Zu lesender Auszug ->
Neues Zertifikat sichert nachhaltigen Anbau von Agrarholz



Biomasse als eine der nachhaltigen Alternativen zu fossilen Energieträgern? Klingt gut, doch der Anbau von Energiepflanzen wie Mais oder Raps kann sich auch negativ auf die Umwelt auswirken: „Eine deutliche Abnahme der Vielfalt von Pflanzen und Tieren kann die Folge sein. Auch Belastungen von Grund- und Oberflächenwasser können auftreten“, unterstreicht Dr. Heinrich Bottermann, Generalsekretär der Deutschen Bundesstiftung Umwelt (DBU). Um ähnliche Folgen beim Anpflanzen von Pappeln und anderen schnell wachsenden Hölzern auf landwirtschaftlichen Flächen zu vermeiden, entwickelte das Internationale Institut für Wald und Holz NRW (Münster) mit einer DBU-Finanzspritze über 102.000 Euro ein Nachhaltigkeitszertifikat. Es regelt ein nachhaltiges, umwelt- und klimafreundliches Anlegen, Bewirtschaften und Ernten dieser Flächen. Informationen gibt die neue Internetseite http://www.agrarholz-nachhaltig-angebaut.de/.

Zertifikat jeweils für fünf Jahre gültig

„Im Gegensatz zu den immer teurer werdenden fossilen Energieträgern hat der umweltfreundliche und klimaneutrale Agrarholzanbau Zukunft“, sagt Prof. Dr. Andreas Schulte, Vorsitzender des Instituts. Mit Beginn dieses Jahres können umweltbewusste Flächenbesitzer ihre Kurzumtriebsplantagen – also Schnellwuchsplantagen – mit dem Logo „Agrarholz nachhaltig angebaut“ zertifizieren lassen. Das Zertifikat sichere Ökostandards für diese Landschaftsnutzungsform in Deutschland und sei jeweils für fünf Jahre gültig. In dieser Zeit werde der Betrieb mindestens zweimal kontrolliert. Anschließend könne das Zertifikat nach erneuter Prüfung um fünf Jahre verlängert werden.

Aufgabenstellung ->
Wie lautet der folgende Satz aus der Meldung zum Agrarholz-Zertifikat auf Englisch: „Mit Beginn dieses Jahres können umweltbewusste Flächenbesitzer ihre Kurzumtriebsplantagen – also Schnellwuchsplantagen – mit dem Logo „Agrarholz nachhaltig angebaut“ zertifizieren lassen.“?

Datensätze zum Auffinden von Wörtern und Elementen ->
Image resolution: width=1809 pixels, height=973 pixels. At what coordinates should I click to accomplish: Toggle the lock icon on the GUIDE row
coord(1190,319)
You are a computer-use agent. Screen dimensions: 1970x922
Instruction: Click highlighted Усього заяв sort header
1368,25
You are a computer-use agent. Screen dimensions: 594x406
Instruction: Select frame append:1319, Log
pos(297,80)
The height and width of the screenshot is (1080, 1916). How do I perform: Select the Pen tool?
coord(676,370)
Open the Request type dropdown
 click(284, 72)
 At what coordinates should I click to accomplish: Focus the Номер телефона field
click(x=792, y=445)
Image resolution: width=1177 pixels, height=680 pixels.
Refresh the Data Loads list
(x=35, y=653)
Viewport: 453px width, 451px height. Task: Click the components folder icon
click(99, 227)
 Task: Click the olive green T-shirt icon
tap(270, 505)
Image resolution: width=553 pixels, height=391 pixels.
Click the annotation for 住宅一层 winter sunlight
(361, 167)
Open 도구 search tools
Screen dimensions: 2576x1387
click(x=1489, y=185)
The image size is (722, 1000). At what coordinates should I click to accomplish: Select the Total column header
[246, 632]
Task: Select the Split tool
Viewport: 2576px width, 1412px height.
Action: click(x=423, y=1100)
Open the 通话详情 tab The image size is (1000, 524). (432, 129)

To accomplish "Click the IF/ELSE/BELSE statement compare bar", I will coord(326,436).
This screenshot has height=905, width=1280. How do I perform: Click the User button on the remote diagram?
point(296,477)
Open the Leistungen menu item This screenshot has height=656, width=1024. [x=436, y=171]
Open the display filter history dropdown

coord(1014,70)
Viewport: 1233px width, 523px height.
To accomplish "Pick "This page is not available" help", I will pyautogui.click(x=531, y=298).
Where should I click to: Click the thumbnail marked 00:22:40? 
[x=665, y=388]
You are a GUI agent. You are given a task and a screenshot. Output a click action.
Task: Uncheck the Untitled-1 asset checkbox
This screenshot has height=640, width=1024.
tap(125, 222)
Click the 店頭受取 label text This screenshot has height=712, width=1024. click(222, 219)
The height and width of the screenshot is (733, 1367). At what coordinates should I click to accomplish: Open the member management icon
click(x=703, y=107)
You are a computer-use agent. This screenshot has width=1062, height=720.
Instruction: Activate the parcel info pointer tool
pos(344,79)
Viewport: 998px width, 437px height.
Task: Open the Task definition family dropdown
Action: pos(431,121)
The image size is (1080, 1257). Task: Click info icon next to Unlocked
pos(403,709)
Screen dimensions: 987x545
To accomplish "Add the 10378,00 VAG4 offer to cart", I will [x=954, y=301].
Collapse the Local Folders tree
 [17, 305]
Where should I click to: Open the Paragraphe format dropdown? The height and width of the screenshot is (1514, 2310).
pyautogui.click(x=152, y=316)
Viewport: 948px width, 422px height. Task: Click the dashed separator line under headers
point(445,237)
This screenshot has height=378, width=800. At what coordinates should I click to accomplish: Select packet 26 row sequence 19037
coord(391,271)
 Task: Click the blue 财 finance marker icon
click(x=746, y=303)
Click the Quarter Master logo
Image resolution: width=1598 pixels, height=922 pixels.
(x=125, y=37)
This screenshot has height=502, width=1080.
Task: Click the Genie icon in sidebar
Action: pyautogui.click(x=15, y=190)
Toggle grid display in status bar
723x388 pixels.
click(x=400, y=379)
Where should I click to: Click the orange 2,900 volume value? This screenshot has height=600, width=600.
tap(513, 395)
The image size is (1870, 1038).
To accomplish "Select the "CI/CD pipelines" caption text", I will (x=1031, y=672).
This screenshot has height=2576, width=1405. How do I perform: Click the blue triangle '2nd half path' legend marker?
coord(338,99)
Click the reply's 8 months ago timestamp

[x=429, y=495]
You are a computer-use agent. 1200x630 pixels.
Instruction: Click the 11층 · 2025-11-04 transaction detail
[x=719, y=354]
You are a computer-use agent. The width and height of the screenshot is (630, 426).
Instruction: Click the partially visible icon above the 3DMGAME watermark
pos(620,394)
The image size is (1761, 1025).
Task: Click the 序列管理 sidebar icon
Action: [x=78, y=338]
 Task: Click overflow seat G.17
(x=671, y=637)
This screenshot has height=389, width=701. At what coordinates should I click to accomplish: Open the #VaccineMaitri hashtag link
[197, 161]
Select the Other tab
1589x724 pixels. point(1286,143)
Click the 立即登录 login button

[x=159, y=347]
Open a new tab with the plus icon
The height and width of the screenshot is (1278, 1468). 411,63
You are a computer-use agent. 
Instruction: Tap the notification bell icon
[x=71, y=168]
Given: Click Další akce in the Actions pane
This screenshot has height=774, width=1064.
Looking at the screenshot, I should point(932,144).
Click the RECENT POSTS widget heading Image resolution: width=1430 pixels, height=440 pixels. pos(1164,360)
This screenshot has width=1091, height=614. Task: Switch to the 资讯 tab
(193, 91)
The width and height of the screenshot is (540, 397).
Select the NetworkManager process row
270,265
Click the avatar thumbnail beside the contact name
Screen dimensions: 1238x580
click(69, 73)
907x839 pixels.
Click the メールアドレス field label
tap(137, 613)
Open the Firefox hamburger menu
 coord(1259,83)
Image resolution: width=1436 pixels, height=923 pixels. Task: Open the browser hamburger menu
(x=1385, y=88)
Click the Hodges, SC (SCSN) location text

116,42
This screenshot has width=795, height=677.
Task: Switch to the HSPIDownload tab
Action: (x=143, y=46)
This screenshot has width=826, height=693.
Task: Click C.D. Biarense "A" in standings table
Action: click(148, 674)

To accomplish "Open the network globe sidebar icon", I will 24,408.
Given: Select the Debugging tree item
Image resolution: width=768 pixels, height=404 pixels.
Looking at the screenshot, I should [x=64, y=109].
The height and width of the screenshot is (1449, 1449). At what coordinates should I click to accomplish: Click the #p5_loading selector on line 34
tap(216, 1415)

Richtige Antwort ->
From the beginning of this year, environmentally conscious landowners can have their short-rotation plantations – that is, fast-growing plantations – certified with the logo "Agrarholz nachhaltig angebaut."